Anforderungen:
Kannst du den Forenthread zum Lagersatz wiedergeben, beginnend mit „Ich hoffe die“ und weiter bis „weiß ich nicht.“, und dabei „ein weilchen“ durch „eine Weile“ ersetzen?

# Lagersatz Instinct 2013



## Felix81 (18. Dezember 2017)

Hallo

Ich wollte diesen Winter meine Gleitlager und Bolzen komplett austauschen. Kann mir jemand einen Tipp geben wo ich die, außer bei Rocky selbst, noch beziehen kann?
Mein Hinterbau knarzt und knackt. Besonders wenn man im Wiegetritt kräftig reintritt.
Das Hauptschwingenlager ist auch fertig. Meiner Meinung Billigware verbaut.
Bin für jeden Tipp dankbar.

Gruß Felix


----------



## Dreamworks (23. Dezember 2017)

Sollte kein Thema sein den über so ziemlich jeden Rocky Händler zu beziehen.
Empfehlen kann ich MF Bikes in Gießen z.B. einfach mal ne Mail schreiben der kann dir das sicher bestellen.


----------



## MTB-News.de




----------



## hometrainer (23. Dezember 2017)

Felix81 schrieb:


> Hallo
> 
> Ich wollte diesen Winter meine Gleitlager und Bolzen komplett austauschen. Kann mir jemand einen Tipp geben wo ich die, außer bei Rocky selbst, noch beziehen kann?
> Mein Hinterbau knarzt und knackt. Besonders wenn man im Wiegetritt kräftig reintritt.
> ...


Wieviele km bist du gefahren bis das problem mit den lagern aufgetreten ist??
Habe im juni ein 2014 bc gekauft und bis jetzt kein knarzen .
Kann die lager jeder gute bikeshop tauschen,der nächste Rm händler ist 2h autofahrt entfernt von mir.
Ich hoffe die lager halten noch ein weilchen,habe noch ein slayer mod 2007 mit den original lagern ohne spiel oder knarzen.
Cu


----------



## Felix81 (25. Dezember 2017)

Hi.
Also das Bika gab ich Anfang 2016 gebraucht gekauft. Wieviele Km es da schon hatte weiß ich nicht.
Die Kugellager der Hauptschwinge sind definitiv fertig. Hatte ich im Sommer mal zerlegt. Die waren beide verrostet und fie Bolzen der Gleitlager sind auch etwas eingelaufen. 
Mit den Jahren kann sowas mal vorkommen. Aber trotzdem ein geiles Bike.


----------



## fricc (26. Dezember 2017)

Bei meinem 2014er Element hatte ich bisher 3 mal ein Knarzen:
1. Mal: nach ca. 3000km. Nach einer Säuberung der Gleitlager am Ausfallende war alles wieder gut.
2. Mal: nach ca. 5000km. Nach der Zerlegung des Hinterbaus und Säuberung aller Lager stellte ich fest, dass es die Kettenblattschrauben waren.

Gegebene Daten:

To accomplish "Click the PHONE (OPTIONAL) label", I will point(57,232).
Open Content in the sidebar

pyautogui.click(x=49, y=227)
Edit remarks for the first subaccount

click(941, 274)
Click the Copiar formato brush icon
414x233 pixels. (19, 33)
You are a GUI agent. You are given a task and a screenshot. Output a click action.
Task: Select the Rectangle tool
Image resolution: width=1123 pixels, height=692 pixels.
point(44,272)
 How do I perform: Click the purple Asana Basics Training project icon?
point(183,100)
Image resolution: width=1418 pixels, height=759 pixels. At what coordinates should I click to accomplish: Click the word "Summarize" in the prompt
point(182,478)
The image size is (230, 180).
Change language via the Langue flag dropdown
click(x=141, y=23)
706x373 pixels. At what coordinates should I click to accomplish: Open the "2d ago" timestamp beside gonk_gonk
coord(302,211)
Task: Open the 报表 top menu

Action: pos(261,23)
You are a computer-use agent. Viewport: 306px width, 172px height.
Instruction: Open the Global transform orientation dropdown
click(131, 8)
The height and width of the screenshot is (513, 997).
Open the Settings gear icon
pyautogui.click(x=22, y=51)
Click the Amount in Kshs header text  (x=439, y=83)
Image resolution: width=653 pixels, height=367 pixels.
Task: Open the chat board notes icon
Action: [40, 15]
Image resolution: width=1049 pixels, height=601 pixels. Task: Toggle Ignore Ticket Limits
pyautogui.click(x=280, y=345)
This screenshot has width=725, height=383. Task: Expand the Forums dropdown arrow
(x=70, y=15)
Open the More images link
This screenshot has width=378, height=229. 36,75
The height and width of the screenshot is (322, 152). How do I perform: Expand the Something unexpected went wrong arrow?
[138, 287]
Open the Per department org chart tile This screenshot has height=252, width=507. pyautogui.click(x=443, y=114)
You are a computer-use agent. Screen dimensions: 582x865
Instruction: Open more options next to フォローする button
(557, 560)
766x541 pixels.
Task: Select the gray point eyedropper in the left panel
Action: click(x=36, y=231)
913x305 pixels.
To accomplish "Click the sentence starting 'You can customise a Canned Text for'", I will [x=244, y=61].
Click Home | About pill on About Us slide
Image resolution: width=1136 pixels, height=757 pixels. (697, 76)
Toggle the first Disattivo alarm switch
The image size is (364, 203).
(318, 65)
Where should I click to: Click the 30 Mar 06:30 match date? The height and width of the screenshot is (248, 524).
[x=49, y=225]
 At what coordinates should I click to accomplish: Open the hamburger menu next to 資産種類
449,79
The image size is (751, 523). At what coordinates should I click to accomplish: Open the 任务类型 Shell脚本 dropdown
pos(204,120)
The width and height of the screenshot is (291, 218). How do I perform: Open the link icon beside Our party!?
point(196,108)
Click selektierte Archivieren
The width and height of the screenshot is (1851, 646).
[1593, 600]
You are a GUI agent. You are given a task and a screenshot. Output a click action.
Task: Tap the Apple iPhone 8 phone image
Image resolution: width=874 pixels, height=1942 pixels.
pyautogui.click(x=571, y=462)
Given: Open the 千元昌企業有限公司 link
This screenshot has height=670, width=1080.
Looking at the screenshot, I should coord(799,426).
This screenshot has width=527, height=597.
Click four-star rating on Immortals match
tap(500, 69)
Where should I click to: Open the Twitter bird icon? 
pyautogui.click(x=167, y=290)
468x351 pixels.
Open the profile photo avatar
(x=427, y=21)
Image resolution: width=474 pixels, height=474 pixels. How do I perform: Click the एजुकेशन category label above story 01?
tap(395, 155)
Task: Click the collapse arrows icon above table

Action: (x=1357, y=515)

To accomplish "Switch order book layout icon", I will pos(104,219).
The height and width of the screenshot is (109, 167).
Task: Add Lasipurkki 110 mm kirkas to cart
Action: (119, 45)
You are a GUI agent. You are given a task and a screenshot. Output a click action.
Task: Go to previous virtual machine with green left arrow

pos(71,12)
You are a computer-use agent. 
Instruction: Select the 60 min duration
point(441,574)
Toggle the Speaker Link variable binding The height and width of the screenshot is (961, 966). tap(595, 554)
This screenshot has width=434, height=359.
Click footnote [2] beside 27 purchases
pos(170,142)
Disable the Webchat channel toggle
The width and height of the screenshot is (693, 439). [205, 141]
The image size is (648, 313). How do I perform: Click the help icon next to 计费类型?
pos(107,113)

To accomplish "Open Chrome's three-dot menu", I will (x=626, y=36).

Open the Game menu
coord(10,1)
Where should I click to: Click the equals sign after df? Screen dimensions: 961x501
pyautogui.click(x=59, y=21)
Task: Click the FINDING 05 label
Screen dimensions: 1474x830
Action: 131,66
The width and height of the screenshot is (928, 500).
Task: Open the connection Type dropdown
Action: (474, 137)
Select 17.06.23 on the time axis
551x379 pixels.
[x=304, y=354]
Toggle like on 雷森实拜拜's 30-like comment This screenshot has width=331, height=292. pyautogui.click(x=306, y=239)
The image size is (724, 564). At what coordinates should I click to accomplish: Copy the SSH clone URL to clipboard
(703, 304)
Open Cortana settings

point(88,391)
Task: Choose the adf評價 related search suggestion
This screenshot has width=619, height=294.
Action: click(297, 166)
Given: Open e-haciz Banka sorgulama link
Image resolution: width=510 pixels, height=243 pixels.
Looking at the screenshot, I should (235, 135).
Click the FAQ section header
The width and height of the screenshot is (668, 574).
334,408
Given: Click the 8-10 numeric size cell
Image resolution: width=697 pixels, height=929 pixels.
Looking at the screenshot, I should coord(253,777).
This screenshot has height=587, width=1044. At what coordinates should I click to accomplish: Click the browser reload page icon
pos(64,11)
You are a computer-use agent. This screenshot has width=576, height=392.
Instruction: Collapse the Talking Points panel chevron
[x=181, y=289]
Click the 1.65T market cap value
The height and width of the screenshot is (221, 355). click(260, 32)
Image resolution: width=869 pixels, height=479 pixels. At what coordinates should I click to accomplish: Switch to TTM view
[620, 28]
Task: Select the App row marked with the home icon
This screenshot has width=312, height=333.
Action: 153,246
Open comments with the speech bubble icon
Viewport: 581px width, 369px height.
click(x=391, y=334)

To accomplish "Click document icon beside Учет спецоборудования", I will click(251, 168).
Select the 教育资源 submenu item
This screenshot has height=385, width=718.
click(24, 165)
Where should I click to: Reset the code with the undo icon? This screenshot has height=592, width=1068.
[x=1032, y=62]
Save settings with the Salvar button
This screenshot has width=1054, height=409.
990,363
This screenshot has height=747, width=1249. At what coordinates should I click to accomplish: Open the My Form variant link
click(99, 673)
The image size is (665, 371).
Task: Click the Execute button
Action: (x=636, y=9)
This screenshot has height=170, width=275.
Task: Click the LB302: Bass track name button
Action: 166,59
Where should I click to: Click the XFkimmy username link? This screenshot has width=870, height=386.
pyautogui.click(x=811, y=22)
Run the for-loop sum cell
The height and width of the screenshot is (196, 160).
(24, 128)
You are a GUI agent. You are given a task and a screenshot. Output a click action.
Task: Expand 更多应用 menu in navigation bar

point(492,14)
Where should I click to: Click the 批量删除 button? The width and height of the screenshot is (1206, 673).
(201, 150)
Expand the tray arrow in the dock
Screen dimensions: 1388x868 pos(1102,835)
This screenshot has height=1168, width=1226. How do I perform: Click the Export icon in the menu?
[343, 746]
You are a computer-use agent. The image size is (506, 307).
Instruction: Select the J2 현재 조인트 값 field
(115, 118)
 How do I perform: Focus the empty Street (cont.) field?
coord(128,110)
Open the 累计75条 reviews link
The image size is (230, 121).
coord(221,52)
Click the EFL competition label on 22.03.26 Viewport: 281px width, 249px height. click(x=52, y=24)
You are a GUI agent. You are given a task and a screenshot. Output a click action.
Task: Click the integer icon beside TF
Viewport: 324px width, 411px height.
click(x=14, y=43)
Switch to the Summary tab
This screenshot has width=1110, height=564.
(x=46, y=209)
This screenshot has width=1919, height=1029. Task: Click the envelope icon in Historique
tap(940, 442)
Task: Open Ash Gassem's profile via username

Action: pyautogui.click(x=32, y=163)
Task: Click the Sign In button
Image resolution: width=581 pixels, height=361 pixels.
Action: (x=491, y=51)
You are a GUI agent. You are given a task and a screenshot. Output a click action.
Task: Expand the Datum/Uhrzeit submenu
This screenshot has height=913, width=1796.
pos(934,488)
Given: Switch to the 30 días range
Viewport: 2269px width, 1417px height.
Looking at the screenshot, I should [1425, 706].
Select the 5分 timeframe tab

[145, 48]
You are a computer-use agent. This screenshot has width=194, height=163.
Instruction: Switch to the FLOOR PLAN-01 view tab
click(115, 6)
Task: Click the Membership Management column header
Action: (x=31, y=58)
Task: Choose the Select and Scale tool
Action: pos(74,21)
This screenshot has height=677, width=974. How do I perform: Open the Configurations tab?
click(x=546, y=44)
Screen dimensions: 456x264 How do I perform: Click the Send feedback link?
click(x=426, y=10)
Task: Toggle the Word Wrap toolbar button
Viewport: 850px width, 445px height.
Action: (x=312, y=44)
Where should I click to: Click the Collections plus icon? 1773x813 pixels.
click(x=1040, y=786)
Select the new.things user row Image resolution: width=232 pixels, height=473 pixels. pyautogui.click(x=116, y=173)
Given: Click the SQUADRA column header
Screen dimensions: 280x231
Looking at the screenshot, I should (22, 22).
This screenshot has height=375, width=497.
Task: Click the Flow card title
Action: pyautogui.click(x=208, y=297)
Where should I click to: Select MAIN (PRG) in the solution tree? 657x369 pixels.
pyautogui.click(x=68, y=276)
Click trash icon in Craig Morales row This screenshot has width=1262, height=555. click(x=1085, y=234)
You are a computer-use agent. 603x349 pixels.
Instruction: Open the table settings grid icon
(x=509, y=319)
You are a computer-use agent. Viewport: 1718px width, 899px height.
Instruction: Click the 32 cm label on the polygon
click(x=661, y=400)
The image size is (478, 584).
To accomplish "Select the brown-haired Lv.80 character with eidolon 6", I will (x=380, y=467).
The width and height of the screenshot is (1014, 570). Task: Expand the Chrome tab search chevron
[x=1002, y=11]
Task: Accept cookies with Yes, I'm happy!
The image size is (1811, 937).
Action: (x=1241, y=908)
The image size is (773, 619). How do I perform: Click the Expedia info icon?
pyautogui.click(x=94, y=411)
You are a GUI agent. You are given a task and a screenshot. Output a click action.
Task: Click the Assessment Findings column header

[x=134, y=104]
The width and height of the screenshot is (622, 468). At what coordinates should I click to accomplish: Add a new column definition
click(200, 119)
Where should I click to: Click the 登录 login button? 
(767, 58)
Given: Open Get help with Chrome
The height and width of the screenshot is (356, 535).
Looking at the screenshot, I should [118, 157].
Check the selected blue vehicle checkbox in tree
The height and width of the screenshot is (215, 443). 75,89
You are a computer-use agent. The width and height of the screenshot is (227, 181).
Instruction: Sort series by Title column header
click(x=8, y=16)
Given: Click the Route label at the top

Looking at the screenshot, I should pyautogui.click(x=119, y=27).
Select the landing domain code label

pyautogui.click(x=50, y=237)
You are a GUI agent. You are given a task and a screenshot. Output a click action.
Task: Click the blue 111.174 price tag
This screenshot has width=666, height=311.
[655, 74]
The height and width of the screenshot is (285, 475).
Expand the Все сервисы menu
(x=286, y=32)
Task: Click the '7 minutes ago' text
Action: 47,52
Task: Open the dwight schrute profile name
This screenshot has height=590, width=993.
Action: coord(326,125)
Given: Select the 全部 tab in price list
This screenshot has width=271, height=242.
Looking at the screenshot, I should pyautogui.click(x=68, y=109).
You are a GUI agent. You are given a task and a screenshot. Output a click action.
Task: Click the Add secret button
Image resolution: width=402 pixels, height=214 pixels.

Ergebnis der Übung:
Ich hoffe die lager halten noch eine Weile,habe noch ein slayer mod 2007 mit den original lagern ohne spiel oder knarzen.
Cu


----------



## Felix81 (25. Dezember 2017)

Hi.
Also das Bika gab ich Anfang 2016 gebraucht gekauft. Wieviele Km es da schon hatte weiß ich nicht.